0x02 SSLv3.0 的AES加密原理
攻擊者通過握手將HTTPS通信協議降低到SSLv3.0之後,將會攔截到經過SSLv3.0加密過的數據,Padding Oracle攻擊可以解密這些數據。
為什麼叫 Padding,我們從SSLv3.0的加密原理說起。
也是在第一小節,HTTPS握手過程中,通信雙方還確認了一個「加密密碼」,這個密碼是雙方在握手過程中使用非對稱加密的方式協商出來的對稱加密密碼。攻擊者能攔截到的數據就是被這個密碼加密的。
這個對稱加密使用AES加密,AES塊密碼會把要加密的明文切分成一個個整齊的塊(如將明文以16個位元組為一塊分成很多塊),如果最後一塊不足一塊,則會填充(Padding)滿一塊,再進行加密。這個填充就是Padding Oracle攻擊的關鍵。
AES是典型的塊密碼,塊密碼的加密方式有很多種,如果你不了解,可以查看塊密碼的工作模式。
SSLv3.0中使用AES-CBC模式加密,我們來看加密和解密流程:
加密過程圖示:
加密過程:
- 明文首先被分成很多明文塊,所有明文塊的位元組長度都一樣,其中最後一個明文塊經過了填充,若假設最後一個填充位元組值為L,則填充內容為值為L的位元組重複L次(不包括最後一個位元組本身) 。
- 加密從第一個明文塊開始鏈式依次進行,其中,第一個明文塊先和初始化的向量進行異或,之後使用加密key加密,生成第一個密文塊。

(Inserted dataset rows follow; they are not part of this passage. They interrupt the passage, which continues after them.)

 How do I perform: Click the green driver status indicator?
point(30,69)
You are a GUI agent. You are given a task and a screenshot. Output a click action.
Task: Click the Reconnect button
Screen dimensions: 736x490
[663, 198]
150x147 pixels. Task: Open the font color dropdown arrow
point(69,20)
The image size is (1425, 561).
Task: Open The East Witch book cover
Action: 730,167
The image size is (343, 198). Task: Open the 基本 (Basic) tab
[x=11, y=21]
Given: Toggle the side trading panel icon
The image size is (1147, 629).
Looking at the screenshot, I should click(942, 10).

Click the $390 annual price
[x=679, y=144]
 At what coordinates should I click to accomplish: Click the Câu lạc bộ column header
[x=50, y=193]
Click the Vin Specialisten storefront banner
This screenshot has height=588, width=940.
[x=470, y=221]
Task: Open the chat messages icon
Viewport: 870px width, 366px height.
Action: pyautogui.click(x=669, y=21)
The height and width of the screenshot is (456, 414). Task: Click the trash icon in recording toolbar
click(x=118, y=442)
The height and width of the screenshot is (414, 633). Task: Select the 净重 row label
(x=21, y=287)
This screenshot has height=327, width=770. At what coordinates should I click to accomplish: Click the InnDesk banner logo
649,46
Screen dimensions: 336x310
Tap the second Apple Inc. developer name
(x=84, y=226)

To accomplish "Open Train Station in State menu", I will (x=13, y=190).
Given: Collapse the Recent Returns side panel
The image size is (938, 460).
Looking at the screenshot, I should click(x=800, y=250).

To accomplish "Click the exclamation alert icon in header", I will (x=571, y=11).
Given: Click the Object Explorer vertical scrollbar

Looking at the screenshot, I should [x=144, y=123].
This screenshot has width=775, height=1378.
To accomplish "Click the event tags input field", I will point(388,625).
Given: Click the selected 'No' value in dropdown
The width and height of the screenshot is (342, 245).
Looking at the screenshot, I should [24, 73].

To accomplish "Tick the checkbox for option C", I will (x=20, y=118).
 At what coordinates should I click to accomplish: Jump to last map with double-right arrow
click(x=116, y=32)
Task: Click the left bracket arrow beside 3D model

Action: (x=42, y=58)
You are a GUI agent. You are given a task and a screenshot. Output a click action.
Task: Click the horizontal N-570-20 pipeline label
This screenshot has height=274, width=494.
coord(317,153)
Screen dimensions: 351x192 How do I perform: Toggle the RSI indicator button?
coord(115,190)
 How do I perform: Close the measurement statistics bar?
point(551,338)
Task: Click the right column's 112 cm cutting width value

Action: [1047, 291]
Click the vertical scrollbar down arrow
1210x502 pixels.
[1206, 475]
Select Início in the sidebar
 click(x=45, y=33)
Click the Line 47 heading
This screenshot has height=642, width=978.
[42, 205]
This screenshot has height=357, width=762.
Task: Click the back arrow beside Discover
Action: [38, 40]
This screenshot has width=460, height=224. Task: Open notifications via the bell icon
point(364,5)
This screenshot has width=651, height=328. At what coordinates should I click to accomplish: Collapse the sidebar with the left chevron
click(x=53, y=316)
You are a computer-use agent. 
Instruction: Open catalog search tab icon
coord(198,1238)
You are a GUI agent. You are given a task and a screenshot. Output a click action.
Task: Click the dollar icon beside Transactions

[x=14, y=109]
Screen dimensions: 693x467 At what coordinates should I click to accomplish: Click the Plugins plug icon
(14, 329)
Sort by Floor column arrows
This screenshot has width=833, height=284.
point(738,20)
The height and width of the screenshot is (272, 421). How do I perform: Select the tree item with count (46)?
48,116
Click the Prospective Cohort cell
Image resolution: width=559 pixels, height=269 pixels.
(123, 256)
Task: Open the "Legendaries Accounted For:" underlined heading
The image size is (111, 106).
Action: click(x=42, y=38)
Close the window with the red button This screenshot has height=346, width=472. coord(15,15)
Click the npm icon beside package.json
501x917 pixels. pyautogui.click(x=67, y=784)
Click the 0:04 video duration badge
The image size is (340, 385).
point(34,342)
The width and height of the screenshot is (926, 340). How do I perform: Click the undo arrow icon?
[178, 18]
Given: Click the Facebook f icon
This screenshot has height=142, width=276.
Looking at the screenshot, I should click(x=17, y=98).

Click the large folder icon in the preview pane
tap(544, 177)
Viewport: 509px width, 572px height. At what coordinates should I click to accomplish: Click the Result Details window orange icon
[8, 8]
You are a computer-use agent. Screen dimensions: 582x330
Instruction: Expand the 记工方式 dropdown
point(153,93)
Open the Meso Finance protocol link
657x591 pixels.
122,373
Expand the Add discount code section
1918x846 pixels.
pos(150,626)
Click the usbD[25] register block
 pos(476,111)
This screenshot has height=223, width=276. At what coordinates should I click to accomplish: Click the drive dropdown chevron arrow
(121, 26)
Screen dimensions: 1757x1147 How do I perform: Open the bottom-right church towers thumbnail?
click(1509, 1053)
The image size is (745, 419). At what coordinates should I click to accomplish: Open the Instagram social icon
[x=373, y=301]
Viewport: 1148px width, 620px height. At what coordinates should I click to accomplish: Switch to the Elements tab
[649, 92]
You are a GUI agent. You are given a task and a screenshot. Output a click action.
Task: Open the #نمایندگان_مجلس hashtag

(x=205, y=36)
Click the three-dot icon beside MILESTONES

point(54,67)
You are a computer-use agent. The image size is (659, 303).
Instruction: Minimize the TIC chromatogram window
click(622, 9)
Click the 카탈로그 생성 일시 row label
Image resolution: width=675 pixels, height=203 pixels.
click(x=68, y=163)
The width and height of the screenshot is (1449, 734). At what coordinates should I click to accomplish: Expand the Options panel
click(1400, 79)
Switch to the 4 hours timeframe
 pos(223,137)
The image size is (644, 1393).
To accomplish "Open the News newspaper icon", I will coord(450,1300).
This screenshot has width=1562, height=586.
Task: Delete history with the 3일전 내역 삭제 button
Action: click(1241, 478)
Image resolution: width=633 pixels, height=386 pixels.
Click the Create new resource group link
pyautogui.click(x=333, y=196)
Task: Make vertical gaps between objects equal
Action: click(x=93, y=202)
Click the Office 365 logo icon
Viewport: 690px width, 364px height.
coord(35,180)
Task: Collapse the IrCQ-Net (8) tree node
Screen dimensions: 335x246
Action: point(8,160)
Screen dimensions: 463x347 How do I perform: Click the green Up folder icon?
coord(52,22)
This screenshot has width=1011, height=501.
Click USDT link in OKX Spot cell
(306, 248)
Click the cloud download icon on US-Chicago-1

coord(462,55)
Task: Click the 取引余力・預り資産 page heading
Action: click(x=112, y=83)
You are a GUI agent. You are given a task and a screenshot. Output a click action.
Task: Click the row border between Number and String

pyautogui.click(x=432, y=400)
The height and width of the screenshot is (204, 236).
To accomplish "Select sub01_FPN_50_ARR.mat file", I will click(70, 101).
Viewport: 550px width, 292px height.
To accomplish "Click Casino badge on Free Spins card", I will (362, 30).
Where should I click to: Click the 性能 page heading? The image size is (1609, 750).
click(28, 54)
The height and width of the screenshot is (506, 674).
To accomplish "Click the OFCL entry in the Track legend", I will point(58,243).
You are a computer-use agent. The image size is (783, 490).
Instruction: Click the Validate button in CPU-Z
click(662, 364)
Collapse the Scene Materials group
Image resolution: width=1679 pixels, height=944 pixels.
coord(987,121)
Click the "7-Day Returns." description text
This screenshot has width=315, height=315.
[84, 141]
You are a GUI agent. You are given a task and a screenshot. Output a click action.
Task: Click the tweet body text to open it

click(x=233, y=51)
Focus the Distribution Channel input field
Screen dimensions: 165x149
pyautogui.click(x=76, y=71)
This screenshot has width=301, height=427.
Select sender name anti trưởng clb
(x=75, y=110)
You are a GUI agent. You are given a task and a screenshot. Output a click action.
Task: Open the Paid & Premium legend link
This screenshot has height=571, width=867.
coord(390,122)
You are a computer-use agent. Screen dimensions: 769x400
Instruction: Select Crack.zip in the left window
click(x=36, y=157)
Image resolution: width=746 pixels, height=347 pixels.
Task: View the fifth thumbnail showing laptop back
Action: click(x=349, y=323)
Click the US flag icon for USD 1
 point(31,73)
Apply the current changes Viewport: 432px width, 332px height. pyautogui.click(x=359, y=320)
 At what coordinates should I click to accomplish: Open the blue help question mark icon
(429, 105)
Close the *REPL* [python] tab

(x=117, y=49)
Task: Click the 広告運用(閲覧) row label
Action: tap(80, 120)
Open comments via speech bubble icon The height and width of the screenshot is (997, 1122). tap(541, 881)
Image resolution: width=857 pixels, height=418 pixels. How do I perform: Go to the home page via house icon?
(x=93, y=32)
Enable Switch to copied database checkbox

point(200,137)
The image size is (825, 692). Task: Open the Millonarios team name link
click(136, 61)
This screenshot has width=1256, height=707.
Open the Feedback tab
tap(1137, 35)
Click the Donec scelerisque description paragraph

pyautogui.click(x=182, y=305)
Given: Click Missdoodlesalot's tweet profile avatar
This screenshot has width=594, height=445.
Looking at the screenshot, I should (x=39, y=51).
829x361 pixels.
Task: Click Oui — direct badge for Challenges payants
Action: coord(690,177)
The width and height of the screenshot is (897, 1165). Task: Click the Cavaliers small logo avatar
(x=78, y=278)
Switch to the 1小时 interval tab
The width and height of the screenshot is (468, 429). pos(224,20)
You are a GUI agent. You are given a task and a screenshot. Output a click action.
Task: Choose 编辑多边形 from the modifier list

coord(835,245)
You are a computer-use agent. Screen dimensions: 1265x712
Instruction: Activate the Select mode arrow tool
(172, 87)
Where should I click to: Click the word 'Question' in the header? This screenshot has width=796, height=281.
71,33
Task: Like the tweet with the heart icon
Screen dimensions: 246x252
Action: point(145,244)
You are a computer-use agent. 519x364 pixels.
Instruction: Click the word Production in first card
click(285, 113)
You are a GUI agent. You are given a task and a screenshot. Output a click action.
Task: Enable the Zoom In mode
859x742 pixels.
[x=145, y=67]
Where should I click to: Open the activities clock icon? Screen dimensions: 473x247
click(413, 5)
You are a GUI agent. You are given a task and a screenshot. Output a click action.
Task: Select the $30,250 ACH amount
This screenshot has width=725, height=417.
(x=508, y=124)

- 將第一個密文塊與第二個明文塊異或,然後使用加密key加密,生成第二個密文塊。
- 以此類推,第N個密文塊,由第N-1個密文塊和第N個明文塊異或,然後使用加密key加密獲得。
- 將所有獲得的密文塊依次拼接起來,就得到了最後的加密數據,這個數據是暴露在網路流量中的數據,也是攻擊者可能截獲的數據。
解密過程圖示:
解密過程:- 將密文內容分為若干個密文塊,每個密文塊和加密時的明文塊長度一樣,此時由於加密時經過了填充,密文內容肯定能整齊的分割成整數個密文塊。
- 對於第一個密文塊,使用加密key解密之後,與加密時的初始化響亮異或獲得第一個明文塊。
- 對於其他的密文塊,如第N個,使用加密key解密之後,與第N-1個密文塊異或,獲得相應的明文。
這就是SSLv3.0的加密原理過程。
0x03 CBC模式加密 的 Padding Oracle攻擊
上一節我們解釋了CBC模式加密過程,這種模式使用不當會遭到針對於Padding的攻擊。
對於SSL協議,需要加密的數據包括信息本身和信息的MAC摘要值,在協議設計初期,由於大家考慮不周,使用了「先做信息摘要MAC DATA,再做加密」的方式(MAC-then-encrypt)。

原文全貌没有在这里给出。